**WORK REQUEST:** Please repeat the lines below exactly. Begin with the line containing "The image size is (680, 478)." and go on through the line containing "The width and height of the screenshot is (812, 438).".

(Source records)
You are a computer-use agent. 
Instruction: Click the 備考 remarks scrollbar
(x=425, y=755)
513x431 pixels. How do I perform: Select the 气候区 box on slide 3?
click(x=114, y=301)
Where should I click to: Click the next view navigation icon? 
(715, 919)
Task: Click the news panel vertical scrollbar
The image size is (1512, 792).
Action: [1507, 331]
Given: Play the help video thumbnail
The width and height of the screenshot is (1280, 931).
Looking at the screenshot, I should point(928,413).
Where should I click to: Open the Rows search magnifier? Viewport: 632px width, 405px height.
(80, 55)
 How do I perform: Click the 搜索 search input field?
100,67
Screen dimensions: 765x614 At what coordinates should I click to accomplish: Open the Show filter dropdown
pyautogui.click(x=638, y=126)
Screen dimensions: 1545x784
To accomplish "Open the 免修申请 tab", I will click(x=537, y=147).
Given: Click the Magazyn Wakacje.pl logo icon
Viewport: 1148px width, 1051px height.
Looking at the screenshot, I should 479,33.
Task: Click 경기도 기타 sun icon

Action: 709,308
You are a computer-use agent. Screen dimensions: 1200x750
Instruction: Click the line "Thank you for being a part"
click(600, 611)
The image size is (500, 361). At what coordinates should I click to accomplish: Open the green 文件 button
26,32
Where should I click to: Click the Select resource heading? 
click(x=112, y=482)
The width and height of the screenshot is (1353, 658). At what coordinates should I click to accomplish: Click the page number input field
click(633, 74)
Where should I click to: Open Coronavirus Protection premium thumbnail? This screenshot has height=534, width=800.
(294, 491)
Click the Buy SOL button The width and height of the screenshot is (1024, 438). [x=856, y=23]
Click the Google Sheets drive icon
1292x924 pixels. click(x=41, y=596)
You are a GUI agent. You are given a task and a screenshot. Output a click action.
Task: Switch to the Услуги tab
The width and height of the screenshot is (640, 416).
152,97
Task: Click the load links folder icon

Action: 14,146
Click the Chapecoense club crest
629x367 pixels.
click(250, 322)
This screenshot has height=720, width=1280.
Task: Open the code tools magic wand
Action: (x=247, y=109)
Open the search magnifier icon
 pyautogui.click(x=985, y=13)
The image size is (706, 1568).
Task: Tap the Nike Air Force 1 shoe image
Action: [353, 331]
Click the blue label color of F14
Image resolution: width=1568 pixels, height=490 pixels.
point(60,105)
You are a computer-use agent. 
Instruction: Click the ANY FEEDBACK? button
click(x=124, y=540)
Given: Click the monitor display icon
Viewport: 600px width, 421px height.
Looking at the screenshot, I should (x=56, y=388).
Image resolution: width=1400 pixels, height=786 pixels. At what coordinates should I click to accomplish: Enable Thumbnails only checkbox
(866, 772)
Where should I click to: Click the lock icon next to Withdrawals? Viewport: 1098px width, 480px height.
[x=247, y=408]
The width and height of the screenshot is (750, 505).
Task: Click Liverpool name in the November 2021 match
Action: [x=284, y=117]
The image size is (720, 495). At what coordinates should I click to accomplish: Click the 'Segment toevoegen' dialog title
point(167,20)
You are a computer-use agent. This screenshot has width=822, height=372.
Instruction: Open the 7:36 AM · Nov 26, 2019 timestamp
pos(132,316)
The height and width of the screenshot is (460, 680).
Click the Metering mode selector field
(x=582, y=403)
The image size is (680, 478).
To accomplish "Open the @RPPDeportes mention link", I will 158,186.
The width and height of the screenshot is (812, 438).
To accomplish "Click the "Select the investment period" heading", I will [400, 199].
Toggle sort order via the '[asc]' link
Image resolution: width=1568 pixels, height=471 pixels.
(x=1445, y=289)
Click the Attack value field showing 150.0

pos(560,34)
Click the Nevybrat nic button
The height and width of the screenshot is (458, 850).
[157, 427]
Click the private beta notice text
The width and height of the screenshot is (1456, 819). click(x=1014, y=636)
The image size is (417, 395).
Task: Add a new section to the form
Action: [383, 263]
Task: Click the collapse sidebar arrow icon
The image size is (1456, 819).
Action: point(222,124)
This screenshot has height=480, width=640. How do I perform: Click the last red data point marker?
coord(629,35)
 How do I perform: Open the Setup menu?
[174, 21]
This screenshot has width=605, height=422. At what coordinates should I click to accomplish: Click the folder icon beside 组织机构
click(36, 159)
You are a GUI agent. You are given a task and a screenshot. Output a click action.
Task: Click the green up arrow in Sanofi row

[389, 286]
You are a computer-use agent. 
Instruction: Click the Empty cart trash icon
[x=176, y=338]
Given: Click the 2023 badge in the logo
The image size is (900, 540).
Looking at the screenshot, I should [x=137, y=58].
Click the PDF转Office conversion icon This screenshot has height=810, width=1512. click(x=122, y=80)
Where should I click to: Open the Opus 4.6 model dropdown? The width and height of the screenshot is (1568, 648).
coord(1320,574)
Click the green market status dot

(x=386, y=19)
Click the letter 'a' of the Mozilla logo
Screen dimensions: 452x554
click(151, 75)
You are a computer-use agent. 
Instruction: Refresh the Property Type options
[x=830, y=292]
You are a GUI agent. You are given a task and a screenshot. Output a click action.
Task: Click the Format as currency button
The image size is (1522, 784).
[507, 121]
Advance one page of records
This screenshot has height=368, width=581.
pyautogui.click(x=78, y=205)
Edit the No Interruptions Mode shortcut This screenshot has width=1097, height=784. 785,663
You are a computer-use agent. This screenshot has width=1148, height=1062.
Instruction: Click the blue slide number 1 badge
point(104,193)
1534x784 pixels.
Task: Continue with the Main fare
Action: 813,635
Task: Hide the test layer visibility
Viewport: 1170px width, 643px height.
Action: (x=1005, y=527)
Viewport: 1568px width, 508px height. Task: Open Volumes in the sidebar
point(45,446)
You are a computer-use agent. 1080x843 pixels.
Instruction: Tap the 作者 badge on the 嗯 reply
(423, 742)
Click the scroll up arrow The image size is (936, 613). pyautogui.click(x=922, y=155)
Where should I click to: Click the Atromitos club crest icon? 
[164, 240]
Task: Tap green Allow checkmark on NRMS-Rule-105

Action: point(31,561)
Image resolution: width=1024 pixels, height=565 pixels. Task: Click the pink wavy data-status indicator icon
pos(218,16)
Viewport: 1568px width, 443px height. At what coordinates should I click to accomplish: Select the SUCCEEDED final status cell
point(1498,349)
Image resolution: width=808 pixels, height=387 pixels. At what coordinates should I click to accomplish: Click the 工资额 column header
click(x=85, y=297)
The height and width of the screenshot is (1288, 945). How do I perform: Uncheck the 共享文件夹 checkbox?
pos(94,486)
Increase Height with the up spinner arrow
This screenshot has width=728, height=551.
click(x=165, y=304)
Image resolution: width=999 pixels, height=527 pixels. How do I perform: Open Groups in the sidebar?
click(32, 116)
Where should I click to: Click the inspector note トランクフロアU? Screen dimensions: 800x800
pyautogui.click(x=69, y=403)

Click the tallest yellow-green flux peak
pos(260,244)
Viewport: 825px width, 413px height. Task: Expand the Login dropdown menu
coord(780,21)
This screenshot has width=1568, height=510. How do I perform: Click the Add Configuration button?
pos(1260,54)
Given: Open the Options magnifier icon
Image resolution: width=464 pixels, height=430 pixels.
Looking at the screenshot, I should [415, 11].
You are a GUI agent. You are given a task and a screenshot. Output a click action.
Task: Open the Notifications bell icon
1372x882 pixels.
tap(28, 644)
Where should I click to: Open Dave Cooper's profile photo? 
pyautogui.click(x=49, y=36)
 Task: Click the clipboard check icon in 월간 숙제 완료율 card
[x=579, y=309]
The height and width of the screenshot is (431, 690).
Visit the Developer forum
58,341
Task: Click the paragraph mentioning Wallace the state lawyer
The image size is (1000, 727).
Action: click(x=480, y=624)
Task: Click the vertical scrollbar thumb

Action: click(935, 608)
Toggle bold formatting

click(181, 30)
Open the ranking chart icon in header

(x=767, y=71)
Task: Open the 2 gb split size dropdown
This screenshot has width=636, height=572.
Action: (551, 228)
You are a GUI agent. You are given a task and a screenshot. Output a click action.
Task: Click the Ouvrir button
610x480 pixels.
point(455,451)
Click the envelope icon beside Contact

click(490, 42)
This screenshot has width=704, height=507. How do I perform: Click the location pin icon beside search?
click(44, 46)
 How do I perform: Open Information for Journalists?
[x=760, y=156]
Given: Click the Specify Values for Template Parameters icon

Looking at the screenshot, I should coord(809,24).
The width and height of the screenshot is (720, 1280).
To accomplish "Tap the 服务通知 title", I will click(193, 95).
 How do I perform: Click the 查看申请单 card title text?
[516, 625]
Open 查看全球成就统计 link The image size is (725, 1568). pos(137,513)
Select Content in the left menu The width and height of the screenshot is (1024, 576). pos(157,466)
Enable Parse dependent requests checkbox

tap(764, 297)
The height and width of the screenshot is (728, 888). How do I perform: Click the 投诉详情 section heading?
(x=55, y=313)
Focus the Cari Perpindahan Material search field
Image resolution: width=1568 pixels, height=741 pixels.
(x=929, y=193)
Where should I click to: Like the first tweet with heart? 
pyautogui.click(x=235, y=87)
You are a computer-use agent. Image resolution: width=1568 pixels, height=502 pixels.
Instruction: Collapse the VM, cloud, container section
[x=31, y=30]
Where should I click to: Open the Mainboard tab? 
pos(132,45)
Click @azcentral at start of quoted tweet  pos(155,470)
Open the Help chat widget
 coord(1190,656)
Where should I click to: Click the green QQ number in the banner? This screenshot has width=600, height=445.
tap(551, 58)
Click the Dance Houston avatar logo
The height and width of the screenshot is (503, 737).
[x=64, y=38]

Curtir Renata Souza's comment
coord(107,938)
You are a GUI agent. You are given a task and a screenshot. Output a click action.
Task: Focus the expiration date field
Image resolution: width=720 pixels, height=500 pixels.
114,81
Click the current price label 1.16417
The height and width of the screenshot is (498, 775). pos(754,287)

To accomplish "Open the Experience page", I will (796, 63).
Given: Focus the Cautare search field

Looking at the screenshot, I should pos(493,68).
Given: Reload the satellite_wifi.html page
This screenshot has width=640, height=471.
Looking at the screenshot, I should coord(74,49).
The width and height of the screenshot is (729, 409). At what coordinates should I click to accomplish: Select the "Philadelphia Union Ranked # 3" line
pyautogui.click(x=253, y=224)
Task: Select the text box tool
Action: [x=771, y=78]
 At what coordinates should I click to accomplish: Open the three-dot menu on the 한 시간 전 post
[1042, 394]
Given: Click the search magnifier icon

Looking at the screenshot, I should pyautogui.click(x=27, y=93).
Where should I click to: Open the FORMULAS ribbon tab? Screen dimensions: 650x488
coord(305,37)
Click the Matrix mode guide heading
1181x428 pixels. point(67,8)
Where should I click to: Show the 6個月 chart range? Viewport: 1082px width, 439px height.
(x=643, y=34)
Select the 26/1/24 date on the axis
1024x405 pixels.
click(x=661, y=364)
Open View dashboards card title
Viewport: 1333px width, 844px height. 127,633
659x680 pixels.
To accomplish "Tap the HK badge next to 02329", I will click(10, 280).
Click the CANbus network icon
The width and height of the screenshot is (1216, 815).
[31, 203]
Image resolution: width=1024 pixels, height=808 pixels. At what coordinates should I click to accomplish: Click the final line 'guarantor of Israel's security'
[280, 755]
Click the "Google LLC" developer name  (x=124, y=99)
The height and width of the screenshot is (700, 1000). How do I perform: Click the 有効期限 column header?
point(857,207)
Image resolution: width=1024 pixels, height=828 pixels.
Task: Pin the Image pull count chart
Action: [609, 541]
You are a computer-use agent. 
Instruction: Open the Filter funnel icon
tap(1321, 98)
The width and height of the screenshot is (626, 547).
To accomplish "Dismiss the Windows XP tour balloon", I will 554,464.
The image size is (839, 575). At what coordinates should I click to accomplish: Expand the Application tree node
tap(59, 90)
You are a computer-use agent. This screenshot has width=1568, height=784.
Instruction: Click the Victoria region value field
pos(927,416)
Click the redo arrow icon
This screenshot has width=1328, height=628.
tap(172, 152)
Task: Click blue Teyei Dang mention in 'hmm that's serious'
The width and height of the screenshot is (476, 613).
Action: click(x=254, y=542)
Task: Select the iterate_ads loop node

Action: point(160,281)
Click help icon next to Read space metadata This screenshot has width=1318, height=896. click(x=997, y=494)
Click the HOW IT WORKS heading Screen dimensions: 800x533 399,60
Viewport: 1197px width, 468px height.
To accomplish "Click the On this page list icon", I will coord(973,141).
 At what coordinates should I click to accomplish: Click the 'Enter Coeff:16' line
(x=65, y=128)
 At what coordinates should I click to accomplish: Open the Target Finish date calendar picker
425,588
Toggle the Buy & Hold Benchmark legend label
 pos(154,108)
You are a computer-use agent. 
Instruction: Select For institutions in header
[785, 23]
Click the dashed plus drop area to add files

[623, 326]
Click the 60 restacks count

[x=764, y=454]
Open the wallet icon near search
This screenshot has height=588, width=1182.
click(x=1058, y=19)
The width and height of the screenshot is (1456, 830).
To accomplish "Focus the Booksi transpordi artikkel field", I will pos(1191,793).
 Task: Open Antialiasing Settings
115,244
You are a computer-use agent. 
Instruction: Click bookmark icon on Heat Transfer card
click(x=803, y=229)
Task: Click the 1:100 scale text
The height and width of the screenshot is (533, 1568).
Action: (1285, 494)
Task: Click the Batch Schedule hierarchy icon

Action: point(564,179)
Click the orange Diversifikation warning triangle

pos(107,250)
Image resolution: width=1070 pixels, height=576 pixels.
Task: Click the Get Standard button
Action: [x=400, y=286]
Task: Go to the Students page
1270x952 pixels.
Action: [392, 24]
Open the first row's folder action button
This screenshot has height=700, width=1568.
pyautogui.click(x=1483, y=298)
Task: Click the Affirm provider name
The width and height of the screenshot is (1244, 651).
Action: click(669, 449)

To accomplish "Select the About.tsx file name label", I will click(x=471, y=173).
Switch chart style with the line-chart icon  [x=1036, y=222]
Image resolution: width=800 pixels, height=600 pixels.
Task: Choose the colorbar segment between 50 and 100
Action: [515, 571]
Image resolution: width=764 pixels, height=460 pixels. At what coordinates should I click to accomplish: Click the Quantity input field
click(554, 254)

**ANSWER TO THE EXERCISE:**
The image size is (680, 478).
To accomplish "Open the @RPPDeportes mention link", I will 158,186.
The width and height of the screenshot is (812, 438).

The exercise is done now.